Associations between outdoor fungal spores and childhood and adolescent asthma hospitalisations

Rachel Tham, Don Vicendese, Shyamali C Dharmage, Rob J Hyndman, Ed Newbigin, Emma Lewis, Molly O'Sullivan, Adrian J Lowe, Philip Taylor, Philip Bardin, Mimi L Tang, Michael J Abramson, Bircan Erbas.
(2017) Journal of Allergy and Clinical Immunology, 139(4), 1140–1147.e4


Background: Childhood asthma is a significant public health problem and severe exacerbation can result in diminished quality of life and hospitalisation.
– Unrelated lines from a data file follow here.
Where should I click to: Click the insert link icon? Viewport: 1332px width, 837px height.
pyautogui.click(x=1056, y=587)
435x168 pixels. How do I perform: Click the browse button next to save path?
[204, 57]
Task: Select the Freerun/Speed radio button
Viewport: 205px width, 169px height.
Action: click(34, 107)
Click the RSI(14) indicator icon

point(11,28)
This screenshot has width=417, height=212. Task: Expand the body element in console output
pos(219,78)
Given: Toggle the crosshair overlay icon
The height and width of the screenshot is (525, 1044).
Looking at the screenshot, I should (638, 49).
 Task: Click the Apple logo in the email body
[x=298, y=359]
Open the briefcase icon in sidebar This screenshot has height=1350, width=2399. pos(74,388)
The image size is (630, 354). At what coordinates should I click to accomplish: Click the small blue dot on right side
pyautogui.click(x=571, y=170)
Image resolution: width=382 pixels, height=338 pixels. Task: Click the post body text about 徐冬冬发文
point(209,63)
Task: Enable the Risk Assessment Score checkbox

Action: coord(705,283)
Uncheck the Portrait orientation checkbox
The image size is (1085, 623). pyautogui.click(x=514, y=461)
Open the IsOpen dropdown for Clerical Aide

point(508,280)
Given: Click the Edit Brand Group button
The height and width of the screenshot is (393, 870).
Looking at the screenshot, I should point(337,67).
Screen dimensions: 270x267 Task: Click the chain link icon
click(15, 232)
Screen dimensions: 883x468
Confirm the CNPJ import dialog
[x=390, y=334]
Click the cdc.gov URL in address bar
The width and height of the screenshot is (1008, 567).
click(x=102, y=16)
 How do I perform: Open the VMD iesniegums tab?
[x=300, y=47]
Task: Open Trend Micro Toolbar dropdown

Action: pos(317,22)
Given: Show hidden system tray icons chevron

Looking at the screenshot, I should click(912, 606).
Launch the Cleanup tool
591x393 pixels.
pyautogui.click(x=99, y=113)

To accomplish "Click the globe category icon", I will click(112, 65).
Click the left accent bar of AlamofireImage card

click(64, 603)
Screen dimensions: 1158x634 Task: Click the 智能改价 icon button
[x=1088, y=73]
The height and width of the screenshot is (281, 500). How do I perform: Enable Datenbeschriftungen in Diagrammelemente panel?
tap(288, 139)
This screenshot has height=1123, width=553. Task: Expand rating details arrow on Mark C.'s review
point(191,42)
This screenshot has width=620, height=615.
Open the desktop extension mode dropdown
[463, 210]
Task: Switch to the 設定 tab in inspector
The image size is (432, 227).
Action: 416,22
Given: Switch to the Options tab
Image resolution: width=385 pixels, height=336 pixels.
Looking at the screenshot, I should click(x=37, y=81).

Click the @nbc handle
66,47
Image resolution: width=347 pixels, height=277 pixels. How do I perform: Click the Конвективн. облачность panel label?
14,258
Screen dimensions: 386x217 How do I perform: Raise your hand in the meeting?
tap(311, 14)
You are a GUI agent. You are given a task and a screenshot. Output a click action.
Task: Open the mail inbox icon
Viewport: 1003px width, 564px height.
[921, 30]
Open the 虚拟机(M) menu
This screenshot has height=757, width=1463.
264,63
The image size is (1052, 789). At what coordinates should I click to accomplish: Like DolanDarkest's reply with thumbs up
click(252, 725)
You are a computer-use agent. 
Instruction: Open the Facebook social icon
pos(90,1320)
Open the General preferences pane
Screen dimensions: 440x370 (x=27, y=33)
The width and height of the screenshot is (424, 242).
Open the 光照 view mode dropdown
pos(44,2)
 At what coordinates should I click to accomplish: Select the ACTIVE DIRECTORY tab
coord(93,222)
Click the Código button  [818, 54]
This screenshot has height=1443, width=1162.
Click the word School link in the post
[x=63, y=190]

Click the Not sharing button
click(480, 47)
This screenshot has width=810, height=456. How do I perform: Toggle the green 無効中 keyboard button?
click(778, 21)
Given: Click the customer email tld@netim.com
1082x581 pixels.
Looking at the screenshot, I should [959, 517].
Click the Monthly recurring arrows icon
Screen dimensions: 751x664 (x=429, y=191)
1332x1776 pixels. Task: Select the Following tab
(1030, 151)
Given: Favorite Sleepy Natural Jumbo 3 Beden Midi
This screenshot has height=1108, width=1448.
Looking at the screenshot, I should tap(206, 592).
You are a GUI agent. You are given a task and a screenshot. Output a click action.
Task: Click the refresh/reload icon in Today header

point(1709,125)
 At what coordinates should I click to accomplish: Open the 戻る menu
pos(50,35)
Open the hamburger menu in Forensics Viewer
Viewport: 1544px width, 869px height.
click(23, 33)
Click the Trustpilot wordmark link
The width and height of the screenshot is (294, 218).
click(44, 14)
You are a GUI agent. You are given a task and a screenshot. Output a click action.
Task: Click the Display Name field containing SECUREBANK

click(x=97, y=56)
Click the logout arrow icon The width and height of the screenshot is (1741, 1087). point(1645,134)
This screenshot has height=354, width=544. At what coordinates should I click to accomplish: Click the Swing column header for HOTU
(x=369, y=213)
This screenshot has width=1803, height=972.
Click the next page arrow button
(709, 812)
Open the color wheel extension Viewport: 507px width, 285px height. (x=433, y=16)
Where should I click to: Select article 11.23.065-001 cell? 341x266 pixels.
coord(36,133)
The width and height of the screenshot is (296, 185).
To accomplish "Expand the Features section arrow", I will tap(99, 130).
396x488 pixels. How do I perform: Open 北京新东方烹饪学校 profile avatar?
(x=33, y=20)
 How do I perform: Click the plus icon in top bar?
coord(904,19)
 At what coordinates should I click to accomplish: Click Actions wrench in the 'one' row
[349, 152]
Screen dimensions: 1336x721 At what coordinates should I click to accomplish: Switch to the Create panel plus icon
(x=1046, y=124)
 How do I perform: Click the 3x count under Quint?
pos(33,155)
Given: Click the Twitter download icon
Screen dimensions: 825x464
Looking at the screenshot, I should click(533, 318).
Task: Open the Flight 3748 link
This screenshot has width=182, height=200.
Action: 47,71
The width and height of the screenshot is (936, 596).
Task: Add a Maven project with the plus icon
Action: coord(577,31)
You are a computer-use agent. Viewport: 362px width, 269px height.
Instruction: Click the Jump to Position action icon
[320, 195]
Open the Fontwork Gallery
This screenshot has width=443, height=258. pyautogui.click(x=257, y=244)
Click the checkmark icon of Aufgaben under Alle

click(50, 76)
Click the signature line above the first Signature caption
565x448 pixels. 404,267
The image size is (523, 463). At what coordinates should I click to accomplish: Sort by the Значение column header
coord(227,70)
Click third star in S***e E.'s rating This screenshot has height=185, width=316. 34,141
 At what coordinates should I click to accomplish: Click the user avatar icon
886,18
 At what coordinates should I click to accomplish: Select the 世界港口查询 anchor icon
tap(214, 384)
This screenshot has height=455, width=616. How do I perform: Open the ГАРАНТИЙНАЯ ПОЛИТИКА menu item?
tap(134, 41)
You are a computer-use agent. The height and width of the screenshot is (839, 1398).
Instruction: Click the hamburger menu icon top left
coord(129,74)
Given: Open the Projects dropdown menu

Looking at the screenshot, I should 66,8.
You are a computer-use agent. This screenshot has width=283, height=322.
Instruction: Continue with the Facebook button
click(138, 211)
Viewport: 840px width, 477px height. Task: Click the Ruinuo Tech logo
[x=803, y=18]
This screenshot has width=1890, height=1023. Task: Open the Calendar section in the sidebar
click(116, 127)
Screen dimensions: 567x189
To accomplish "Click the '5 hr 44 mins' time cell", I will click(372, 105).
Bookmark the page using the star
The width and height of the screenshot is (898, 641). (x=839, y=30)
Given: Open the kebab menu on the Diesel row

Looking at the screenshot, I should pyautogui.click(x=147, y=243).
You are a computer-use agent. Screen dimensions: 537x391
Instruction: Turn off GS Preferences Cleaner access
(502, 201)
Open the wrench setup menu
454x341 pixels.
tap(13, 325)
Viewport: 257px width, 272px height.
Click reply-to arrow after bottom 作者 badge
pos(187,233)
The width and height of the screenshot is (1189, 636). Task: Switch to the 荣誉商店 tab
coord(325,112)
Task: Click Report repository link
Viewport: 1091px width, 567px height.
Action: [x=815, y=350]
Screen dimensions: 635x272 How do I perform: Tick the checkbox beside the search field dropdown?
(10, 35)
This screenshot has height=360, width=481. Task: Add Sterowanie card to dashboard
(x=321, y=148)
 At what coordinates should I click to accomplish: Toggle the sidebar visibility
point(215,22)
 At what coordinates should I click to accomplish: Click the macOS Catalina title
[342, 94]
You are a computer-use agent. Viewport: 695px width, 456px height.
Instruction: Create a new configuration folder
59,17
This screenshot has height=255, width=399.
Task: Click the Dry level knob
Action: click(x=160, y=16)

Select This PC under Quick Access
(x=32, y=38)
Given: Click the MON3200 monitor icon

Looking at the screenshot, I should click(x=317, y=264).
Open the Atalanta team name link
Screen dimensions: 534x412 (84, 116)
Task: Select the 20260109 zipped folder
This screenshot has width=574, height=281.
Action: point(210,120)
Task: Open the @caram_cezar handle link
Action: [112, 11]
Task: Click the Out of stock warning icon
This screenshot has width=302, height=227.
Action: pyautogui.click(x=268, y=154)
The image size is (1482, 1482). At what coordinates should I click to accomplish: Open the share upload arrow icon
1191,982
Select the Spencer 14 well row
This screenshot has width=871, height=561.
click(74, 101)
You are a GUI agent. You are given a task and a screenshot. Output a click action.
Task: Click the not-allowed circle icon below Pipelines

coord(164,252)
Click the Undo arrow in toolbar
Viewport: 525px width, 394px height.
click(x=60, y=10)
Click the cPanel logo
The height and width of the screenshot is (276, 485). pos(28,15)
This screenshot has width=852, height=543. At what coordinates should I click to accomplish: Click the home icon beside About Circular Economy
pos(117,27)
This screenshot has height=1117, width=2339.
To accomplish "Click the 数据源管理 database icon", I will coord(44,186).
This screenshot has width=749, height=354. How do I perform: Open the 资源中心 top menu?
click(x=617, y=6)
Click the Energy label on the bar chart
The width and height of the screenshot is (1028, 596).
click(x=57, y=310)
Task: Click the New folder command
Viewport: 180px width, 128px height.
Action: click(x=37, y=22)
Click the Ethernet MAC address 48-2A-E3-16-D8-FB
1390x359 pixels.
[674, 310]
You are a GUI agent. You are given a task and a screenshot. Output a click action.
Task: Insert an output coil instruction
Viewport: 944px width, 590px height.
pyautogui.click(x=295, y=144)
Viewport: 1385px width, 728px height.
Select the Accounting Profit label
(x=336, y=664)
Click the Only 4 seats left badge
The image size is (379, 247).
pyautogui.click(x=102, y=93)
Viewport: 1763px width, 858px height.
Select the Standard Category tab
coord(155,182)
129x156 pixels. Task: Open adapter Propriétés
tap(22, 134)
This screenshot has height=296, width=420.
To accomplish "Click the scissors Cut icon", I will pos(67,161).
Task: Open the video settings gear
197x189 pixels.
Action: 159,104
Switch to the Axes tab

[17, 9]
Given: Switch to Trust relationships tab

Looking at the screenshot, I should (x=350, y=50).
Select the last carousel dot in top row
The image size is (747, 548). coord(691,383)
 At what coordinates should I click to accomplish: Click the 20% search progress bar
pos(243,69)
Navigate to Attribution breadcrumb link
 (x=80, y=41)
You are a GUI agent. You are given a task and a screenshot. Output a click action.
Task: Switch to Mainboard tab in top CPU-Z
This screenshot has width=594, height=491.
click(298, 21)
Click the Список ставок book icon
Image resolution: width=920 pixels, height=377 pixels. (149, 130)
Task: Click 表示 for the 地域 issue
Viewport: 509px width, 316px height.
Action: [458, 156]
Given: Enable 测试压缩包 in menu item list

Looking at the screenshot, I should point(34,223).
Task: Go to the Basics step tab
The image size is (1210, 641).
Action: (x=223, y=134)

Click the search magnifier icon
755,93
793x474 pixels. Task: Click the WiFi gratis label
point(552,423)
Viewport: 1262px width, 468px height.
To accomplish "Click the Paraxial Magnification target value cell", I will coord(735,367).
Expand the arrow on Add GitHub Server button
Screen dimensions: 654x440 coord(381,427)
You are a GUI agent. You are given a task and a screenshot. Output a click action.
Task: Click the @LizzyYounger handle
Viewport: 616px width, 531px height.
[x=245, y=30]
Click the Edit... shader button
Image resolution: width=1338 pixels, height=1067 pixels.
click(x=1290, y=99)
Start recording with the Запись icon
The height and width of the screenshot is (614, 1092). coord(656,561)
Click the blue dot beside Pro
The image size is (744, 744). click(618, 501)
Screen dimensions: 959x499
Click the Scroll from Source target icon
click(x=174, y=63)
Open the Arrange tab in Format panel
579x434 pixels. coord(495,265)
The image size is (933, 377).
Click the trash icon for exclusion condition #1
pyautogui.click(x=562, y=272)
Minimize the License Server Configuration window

Objective: To examine the contribution of outdoor fungi to childhood and adolescent asthma hospitalisations

Methods: The Melbourne Air Pollen Children and Adolescent (MAPCAH) study is a case-crossover study of 644 children and adolescents (aged 2-17 years) hospitalised for asthma between September 2009 and December 2011. MAPCAH collected individual data on human rhinovirus (HRV) infection and fungal sensitisation; and daily counts of ambient concentrations of fungal spores, pollen and air pollutants. Conditional logistic regression models were used to assess associations between interquartile increases in spore counts and controlling for potential confounding and interactions.

Results: Exposure to Alternaria (aOR=1.07, 95%CI 1.03-1.11, Leptosphaeria (aOR=1.05, 95%CI 1.02-1.07), Coprinus (aOR=1.04, 95%CI 1.01-1.07), Drechslera (aOR=1.03, 95%CI1.00-1.05) and total spores (aOR=1.05, 95%CI 1.01-1.09) were significantly associated with child asthma hospitalisations independent of HRV infection. There were significant lagged effects up to 3-days with Alternaria, Leptosphaeria, Cladosporium, Sporormiella, Coprinus, and Drechslera. Some of these associations were significantly greater in participants with Cladosporium sensitisation.

Conclusion: Exposures to several outdoor fungal spore taxa, including some not reported in previous research, are associated with the risk of child and adolescent asthma hospitalisation, particularly in individuals who are sensitised to Cladosporium. We need further studies to examine cross-reactivity causing asthma exacerbations. Identifying sensitisation to multiple fungal allergens in asthmatic children could support the design and implementation of more effective strategies to prevent asthma exacerbations.